### Given data
- - - - -
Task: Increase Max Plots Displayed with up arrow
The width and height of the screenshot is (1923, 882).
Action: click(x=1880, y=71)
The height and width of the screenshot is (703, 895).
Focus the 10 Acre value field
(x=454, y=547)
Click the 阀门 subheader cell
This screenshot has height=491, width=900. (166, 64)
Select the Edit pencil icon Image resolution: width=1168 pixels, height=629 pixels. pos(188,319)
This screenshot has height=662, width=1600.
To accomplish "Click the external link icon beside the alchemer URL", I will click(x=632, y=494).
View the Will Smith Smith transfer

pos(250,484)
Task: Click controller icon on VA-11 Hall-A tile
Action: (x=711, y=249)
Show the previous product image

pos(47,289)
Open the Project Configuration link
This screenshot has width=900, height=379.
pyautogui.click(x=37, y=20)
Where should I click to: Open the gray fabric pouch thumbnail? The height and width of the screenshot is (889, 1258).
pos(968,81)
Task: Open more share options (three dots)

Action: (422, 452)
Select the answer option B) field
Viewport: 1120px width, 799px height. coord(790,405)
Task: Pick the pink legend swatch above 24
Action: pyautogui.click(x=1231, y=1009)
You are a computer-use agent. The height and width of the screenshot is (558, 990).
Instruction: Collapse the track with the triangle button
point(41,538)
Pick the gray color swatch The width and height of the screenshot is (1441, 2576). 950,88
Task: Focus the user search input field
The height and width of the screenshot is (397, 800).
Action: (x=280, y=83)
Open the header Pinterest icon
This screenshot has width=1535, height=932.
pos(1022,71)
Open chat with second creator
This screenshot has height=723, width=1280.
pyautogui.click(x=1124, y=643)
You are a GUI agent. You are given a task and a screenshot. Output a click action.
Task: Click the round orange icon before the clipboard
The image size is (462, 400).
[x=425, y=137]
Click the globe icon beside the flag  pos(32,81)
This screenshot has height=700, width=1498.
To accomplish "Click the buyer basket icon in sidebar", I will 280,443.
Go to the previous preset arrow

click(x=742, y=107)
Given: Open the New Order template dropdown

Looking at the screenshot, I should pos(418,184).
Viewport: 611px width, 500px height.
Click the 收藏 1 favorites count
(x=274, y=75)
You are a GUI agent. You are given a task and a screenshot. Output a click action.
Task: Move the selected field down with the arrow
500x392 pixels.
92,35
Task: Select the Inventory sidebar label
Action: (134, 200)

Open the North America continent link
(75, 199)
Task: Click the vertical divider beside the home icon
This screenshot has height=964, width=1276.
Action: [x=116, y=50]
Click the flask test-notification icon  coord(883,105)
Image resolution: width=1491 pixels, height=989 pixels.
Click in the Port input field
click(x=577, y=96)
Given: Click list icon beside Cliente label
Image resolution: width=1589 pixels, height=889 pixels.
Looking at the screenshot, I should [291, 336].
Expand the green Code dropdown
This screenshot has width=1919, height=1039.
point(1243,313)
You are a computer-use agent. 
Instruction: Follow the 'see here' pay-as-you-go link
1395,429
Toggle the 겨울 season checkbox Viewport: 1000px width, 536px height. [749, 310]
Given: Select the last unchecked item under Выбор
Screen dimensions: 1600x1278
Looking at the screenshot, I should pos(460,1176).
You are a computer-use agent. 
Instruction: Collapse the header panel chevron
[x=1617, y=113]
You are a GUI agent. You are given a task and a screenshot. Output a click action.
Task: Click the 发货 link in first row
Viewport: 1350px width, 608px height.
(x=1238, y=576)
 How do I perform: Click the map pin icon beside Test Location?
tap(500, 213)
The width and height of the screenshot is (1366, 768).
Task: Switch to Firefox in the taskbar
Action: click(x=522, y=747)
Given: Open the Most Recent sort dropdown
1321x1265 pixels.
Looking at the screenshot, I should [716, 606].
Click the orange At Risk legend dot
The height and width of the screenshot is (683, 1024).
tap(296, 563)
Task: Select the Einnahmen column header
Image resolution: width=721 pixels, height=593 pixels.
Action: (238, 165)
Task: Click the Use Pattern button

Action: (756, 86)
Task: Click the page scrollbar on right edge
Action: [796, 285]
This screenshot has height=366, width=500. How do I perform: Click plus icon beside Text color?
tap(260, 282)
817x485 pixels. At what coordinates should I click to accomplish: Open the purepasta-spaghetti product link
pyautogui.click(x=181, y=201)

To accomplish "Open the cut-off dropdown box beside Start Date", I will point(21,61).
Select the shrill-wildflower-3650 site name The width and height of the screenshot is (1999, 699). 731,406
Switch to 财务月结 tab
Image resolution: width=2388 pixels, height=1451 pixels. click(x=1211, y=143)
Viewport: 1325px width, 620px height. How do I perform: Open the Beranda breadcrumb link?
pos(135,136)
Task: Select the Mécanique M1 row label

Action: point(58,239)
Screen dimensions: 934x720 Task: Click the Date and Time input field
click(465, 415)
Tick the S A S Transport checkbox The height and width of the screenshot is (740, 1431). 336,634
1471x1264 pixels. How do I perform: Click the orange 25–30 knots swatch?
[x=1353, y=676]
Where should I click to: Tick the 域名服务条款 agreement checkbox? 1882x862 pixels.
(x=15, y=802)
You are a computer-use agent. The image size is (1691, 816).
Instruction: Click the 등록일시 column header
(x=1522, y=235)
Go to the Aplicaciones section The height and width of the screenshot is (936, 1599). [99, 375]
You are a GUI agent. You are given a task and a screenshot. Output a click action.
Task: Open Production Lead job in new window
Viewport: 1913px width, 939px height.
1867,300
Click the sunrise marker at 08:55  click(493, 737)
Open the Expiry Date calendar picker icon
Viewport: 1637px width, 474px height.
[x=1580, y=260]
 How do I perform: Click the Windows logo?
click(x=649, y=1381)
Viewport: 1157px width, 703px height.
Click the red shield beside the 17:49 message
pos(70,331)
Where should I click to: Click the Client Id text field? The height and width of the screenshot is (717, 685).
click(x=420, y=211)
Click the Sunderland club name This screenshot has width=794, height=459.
- - - - -
### Work request
Your answer should be an exact transcription of the data above.

### Exercise answer
Task: Increase Max Plots Displayed with up arrow
The width and height of the screenshot is (1923, 882).
Action: click(x=1880, y=71)
The height and width of the screenshot is (703, 895).
Focus the 10 Acre value field
(x=454, y=547)
Click the 阀门 subheader cell
This screenshot has height=491, width=900. (166, 64)
Select the Edit pencil icon Image resolution: width=1168 pixels, height=629 pixels. pos(188,319)
This screenshot has height=662, width=1600.
To accomplish "Click the external link icon beside the alchemer URL", I will click(x=632, y=494).
View the Will Smith Smith transfer

pos(250,484)
Task: Click controller icon on VA-11 Hall-A tile
Action: (x=711, y=249)
Show the previous product image

pos(47,289)
Open the Project Configuration link
This screenshot has width=900, height=379.
pyautogui.click(x=37, y=20)
Where should I click to: Open the gray fabric pouch thumbnail? The height and width of the screenshot is (889, 1258).
pos(968,81)
Task: Open more share options (three dots)

Action: (422, 452)
Select the answer option B) field
Viewport: 1120px width, 799px height. coord(790,405)
Task: Pick the pink legend swatch above 24
Action: pyautogui.click(x=1231, y=1009)
You are a computer-use agent. The height and width of the screenshot is (558, 990).
Instruction: Collapse the track with the triangle button
point(41,538)
Pick the gray color swatch The width and height of the screenshot is (1441, 2576). 950,88
Task: Focus the user search input field
The height and width of the screenshot is (397, 800).
Action: (x=280, y=83)
Open the header Pinterest icon
This screenshot has width=1535, height=932.
pos(1022,71)
Open chat with second creator
This screenshot has height=723, width=1280.
pyautogui.click(x=1124, y=643)
You are a GUI agent. You are given a task and a screenshot. Output a click action.
Task: Click the round orange icon before the clipboard
The image size is (462, 400).
[x=425, y=137]
Click the globe icon beside the flag  pos(32,81)
This screenshot has height=700, width=1498.
To accomplish "Click the buyer basket icon in sidebar", I will 280,443.
Go to the previous preset arrow

click(x=742, y=107)
Given: Open the New Order template dropdown

Looking at the screenshot, I should pos(418,184).
Viewport: 611px width, 500px height.
Click the 收藏 1 favorites count
(x=274, y=75)
You are a GUI agent. You are given a task and a screenshot. Output a click action.
Task: Move the selected field down with the arrow
500x392 pixels.
92,35
Task: Select the Inventory sidebar label
Action: (134, 200)

Open the North America continent link
(75, 199)
Task: Click the vertical divider beside the home icon
This screenshot has height=964, width=1276.
Action: [x=116, y=50]
Click the flask test-notification icon  coord(883,105)
Image resolution: width=1491 pixels, height=989 pixels.
Click in the Port input field
click(x=577, y=96)
Given: Click list icon beside Cliente label
Image resolution: width=1589 pixels, height=889 pixels.
Looking at the screenshot, I should [291, 336].
Expand the green Code dropdown
This screenshot has width=1919, height=1039.
point(1243,313)
You are a computer-use agent. 
Instruction: Follow the 'see here' pay-as-you-go link
1395,429
Toggle the 겨울 season checkbox Viewport: 1000px width, 536px height. [749, 310]
Given: Select the last unchecked item under Выбор
Screen dimensions: 1600x1278
Looking at the screenshot, I should pos(460,1176).
You are a computer-use agent. 
Instruction: Collapse the header panel chevron
[x=1617, y=113]
You are a GUI agent. You are given a task and a screenshot. Output a click action.
Task: Click the 发货 link in first row
Viewport: 1350px width, 608px height.
(x=1238, y=576)
 How do I perform: Click the map pin icon beside Test Location?
tap(500, 213)
The width and height of the screenshot is (1366, 768).
Task: Switch to Firefox in the taskbar
Action: click(x=522, y=747)
Given: Open the Most Recent sort dropdown
1321x1265 pixels.
Looking at the screenshot, I should [716, 606].
Click the orange At Risk legend dot
The height and width of the screenshot is (683, 1024).
tap(296, 563)
Task: Select the Einnahmen column header
Image resolution: width=721 pixels, height=593 pixels.
Action: (238, 165)
Task: Click the Use Pattern button

Action: (756, 86)
Task: Click the page scrollbar on right edge
Action: [796, 285]
This screenshot has height=366, width=500. How do I perform: Click plus icon beside Text color?
tap(260, 282)
817x485 pixels. At what coordinates should I click to accomplish: Open the purepasta-spaghetti product link
pyautogui.click(x=181, y=201)

To accomplish "Open the cut-off dropdown box beside Start Date", I will point(21,61).
Select the shrill-wildflower-3650 site name The width and height of the screenshot is (1999, 699). 731,406
Switch to 财务月结 tab
Image resolution: width=2388 pixels, height=1451 pixels. click(x=1211, y=143)
Viewport: 1325px width, 620px height. How do I perform: Open the Beranda breadcrumb link?
pos(135,136)
Task: Select the Mécanique M1 row label

Action: point(58,239)
Screen dimensions: 934x720 Task: Click the Date and Time input field
click(465, 415)
Tick the S A S Transport checkbox The height and width of the screenshot is (740, 1431). 336,634
1471x1264 pixels. How do I perform: Click the orange 25–30 knots swatch?
[x=1353, y=676]
Where should I click to: Tick the 域名服务条款 agreement checkbox? 1882x862 pixels.
(x=15, y=802)
You are a computer-use agent. The image size is (1691, 816).
Instruction: Click the 등록일시 column header
(x=1522, y=235)
Go to the Aplicaciones section The height and width of the screenshot is (936, 1599). [99, 375]
You are a GUI agent. You are given a task and a screenshot. Output a click action.
Task: Open Production Lead job in new window
Viewport: 1913px width, 939px height.
1867,300
Click the sunrise marker at 08:55  click(493, 737)
Open the Expiry Date calendar picker icon
Viewport: 1637px width, 474px height.
[x=1580, y=260]
 How do I perform: Click the Windows logo?
click(x=649, y=1381)
Viewport: 1157px width, 703px height.
Click the red shield beside the 17:49 message
pos(70,331)
Where should I click to: Click the Client Id text field? The height and width of the screenshot is (717, 685).
click(x=420, y=211)
Click the Sunderland club name This screenshot has width=794, height=459.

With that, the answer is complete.